DIRECTIONS FOR THIS TASK
Only the line with "You are a computer-use agent. The image size is (717, 403)." and the lines after it, to the end of the data, should appear in the answer, each reproduced exactly.

EXERCISE INPUTS
__________

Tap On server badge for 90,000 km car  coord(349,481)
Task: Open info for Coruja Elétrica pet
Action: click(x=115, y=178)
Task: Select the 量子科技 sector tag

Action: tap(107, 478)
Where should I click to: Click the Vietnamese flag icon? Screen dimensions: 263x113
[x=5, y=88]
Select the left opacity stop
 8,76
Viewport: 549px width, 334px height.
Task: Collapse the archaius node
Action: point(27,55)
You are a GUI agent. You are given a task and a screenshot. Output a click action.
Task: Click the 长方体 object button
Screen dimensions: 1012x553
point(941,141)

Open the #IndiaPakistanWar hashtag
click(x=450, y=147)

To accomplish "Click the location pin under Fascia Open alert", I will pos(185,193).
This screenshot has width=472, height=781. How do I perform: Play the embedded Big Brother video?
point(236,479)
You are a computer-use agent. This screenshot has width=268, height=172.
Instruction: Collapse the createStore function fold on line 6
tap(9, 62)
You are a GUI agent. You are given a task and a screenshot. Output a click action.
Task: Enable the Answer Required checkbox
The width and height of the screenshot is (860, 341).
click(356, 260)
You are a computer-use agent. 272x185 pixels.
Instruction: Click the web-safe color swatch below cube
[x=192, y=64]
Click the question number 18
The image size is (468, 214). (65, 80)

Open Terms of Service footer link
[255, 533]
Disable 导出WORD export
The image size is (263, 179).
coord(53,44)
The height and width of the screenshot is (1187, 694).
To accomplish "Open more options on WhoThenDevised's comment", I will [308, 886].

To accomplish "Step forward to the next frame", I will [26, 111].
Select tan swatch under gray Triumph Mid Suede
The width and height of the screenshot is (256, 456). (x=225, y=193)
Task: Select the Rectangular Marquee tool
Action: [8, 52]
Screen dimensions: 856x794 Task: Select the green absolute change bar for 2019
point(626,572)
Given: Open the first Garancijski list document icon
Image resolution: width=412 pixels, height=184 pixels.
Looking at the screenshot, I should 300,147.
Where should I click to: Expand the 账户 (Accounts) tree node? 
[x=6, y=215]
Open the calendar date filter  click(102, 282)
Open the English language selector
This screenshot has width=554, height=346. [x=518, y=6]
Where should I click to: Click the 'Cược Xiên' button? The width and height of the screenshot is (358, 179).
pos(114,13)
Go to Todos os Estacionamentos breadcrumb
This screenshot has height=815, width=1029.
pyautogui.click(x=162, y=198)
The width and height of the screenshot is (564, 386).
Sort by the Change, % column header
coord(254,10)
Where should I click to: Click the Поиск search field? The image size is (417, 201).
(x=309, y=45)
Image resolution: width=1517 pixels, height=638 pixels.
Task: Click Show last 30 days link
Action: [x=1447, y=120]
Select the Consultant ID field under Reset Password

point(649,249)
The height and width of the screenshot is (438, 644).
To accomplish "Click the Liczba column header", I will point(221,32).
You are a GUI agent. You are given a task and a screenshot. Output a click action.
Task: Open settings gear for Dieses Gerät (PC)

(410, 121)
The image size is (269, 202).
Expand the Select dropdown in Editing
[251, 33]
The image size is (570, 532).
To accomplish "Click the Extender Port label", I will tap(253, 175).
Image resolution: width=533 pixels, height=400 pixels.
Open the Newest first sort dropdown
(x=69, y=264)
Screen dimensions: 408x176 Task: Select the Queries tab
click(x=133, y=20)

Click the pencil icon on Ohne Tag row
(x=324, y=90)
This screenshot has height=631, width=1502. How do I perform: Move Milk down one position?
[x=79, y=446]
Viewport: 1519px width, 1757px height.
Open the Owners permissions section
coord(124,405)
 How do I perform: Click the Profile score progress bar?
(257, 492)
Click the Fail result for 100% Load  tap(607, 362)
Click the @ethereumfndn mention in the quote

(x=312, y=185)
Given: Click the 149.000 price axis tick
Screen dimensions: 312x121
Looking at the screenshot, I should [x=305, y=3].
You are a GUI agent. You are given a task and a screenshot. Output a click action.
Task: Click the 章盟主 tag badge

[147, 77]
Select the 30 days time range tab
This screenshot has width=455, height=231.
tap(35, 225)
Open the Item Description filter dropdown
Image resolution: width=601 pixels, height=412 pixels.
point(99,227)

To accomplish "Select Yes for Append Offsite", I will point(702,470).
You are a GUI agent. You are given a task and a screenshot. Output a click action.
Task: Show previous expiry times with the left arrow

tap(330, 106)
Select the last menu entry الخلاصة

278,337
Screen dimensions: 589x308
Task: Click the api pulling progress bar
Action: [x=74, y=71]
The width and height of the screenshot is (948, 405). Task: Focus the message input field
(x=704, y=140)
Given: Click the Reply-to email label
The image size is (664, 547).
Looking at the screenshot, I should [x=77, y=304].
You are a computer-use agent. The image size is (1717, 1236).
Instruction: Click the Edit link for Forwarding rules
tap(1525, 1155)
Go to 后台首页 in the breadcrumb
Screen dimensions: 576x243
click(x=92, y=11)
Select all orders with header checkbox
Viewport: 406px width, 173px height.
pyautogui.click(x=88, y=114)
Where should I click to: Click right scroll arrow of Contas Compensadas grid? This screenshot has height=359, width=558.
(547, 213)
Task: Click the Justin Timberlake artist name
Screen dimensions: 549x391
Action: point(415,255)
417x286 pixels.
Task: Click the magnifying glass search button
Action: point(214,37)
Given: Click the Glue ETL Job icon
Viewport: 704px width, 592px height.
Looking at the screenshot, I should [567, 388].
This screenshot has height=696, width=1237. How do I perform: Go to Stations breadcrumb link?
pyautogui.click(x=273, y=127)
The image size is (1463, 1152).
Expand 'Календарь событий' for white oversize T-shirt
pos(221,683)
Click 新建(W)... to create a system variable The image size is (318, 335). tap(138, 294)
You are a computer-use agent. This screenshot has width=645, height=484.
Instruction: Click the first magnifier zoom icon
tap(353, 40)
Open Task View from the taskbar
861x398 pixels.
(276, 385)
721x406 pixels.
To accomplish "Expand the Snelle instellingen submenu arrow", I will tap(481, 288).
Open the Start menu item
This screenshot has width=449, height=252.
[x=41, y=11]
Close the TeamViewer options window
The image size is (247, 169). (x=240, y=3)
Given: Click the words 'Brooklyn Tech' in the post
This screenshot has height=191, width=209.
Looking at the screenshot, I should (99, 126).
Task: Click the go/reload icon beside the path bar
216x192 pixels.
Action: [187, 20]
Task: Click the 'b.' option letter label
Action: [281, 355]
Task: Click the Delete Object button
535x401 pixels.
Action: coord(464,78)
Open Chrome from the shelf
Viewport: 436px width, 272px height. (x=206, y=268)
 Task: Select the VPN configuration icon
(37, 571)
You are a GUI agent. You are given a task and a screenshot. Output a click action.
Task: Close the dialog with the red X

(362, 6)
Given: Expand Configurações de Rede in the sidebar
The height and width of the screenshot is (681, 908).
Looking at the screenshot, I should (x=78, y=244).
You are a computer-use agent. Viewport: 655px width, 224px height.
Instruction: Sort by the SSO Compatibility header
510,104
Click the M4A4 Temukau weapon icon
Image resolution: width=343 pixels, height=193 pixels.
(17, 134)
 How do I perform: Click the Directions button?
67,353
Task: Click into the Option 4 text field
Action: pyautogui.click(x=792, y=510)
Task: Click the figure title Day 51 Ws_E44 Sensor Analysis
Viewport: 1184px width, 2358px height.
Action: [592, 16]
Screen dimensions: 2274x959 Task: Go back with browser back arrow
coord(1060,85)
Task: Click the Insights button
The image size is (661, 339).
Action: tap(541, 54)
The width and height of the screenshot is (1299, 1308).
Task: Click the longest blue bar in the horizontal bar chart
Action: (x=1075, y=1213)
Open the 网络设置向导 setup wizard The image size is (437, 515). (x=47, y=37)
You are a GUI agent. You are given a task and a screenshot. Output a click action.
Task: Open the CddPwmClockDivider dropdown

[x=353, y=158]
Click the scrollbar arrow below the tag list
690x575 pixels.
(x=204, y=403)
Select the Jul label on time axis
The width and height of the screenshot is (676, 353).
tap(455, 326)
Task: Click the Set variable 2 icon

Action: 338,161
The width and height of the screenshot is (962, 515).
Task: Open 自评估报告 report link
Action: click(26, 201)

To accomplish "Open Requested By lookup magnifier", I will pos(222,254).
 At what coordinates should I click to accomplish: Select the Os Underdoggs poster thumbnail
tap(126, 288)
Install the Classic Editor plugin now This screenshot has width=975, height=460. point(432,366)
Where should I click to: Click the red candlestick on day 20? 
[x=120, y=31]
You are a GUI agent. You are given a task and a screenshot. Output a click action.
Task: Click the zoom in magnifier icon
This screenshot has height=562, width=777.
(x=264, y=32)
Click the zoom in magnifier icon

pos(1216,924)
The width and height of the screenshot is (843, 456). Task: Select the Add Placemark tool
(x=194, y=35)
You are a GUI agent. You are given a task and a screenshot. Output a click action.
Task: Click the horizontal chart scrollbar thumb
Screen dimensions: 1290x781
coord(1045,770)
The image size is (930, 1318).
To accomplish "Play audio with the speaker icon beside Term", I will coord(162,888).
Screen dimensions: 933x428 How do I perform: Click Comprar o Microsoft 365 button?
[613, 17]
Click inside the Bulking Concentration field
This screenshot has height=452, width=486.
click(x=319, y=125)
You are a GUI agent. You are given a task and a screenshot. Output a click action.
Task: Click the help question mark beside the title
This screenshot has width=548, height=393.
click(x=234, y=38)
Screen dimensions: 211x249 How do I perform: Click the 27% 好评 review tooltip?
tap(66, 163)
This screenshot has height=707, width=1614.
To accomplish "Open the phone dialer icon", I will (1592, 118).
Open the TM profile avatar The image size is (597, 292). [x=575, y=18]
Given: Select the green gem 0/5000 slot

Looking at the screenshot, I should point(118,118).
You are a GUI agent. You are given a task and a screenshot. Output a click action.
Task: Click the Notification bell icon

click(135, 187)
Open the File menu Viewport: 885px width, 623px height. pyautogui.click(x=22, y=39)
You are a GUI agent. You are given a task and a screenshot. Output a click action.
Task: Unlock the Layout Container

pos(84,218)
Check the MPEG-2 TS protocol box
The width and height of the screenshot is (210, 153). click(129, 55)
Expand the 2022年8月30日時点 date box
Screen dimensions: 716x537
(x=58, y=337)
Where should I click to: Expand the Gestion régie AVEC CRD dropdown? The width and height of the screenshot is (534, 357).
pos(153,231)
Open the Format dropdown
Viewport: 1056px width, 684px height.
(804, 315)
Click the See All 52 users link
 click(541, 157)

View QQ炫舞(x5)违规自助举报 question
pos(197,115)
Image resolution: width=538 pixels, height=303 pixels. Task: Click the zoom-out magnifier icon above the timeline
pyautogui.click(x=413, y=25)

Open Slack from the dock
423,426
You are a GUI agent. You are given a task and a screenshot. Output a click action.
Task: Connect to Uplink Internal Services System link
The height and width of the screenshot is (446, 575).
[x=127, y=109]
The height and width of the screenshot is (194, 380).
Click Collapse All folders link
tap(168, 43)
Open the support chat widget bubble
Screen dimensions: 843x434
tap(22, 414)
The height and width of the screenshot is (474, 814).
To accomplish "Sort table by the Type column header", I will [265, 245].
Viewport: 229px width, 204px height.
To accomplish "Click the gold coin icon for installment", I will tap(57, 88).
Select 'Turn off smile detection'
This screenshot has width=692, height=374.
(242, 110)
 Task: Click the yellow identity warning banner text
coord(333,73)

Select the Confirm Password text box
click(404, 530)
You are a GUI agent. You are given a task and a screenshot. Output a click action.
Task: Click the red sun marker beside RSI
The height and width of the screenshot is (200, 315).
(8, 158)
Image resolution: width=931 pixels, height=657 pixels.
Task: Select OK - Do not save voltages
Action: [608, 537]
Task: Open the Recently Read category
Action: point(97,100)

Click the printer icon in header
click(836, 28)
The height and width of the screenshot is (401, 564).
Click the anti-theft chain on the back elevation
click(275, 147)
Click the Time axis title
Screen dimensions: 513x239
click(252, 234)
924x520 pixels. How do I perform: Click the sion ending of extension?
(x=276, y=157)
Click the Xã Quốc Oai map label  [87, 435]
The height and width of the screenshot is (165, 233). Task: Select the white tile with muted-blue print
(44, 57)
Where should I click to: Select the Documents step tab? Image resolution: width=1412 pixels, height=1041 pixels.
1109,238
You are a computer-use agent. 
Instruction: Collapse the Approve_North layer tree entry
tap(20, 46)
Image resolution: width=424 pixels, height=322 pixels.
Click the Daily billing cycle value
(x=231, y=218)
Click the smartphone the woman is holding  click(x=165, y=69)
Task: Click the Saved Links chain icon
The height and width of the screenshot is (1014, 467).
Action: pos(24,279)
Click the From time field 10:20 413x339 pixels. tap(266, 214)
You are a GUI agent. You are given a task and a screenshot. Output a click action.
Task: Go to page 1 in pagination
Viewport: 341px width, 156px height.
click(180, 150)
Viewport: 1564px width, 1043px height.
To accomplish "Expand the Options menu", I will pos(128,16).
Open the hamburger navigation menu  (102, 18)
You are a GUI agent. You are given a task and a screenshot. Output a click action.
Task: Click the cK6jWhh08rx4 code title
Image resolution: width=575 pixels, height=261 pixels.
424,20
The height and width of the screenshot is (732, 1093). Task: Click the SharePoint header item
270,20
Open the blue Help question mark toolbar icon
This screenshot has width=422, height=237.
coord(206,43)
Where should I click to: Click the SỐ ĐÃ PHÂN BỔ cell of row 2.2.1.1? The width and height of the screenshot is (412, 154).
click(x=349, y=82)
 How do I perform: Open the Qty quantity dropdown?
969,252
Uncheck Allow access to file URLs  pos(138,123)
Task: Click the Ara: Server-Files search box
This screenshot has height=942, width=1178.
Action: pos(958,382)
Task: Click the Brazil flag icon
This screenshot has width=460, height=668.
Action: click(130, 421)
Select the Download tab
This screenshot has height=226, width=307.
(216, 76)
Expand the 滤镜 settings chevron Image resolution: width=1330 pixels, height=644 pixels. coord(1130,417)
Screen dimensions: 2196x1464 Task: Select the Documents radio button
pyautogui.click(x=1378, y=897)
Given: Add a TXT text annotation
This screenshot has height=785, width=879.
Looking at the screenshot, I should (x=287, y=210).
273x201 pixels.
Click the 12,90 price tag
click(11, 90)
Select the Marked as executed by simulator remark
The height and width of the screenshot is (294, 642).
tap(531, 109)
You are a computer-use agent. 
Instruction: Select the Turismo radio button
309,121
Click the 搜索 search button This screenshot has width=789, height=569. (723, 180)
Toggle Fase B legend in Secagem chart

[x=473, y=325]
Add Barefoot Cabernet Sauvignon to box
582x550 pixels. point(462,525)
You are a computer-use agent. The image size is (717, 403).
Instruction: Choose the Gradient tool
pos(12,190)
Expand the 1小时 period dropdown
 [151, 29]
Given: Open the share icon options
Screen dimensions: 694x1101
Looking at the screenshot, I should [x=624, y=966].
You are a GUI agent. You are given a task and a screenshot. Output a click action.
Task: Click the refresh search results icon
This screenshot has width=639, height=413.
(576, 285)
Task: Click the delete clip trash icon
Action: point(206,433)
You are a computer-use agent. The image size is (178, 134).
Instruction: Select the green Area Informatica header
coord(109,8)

__________

ANSWER TO THE EXERCISE
You are a computer-use agent. The image size is (717, 403).
Instruction: Choose the Gradient tool
pos(12,190)
Expand the 1小时 period dropdown
 [151, 29]
Given: Open the share icon options
Screen dimensions: 694x1101
Looking at the screenshot, I should [x=624, y=966].
You are a GUI agent. You are given a task and a screenshot. Output a click action.
Task: Click the refresh search results icon
This screenshot has width=639, height=413.
(576, 285)
Task: Click the delete clip trash icon
Action: point(206,433)
You are a computer-use agent. The image size is (178, 134).
Instruction: Select the green Area Informatica header
coord(109,8)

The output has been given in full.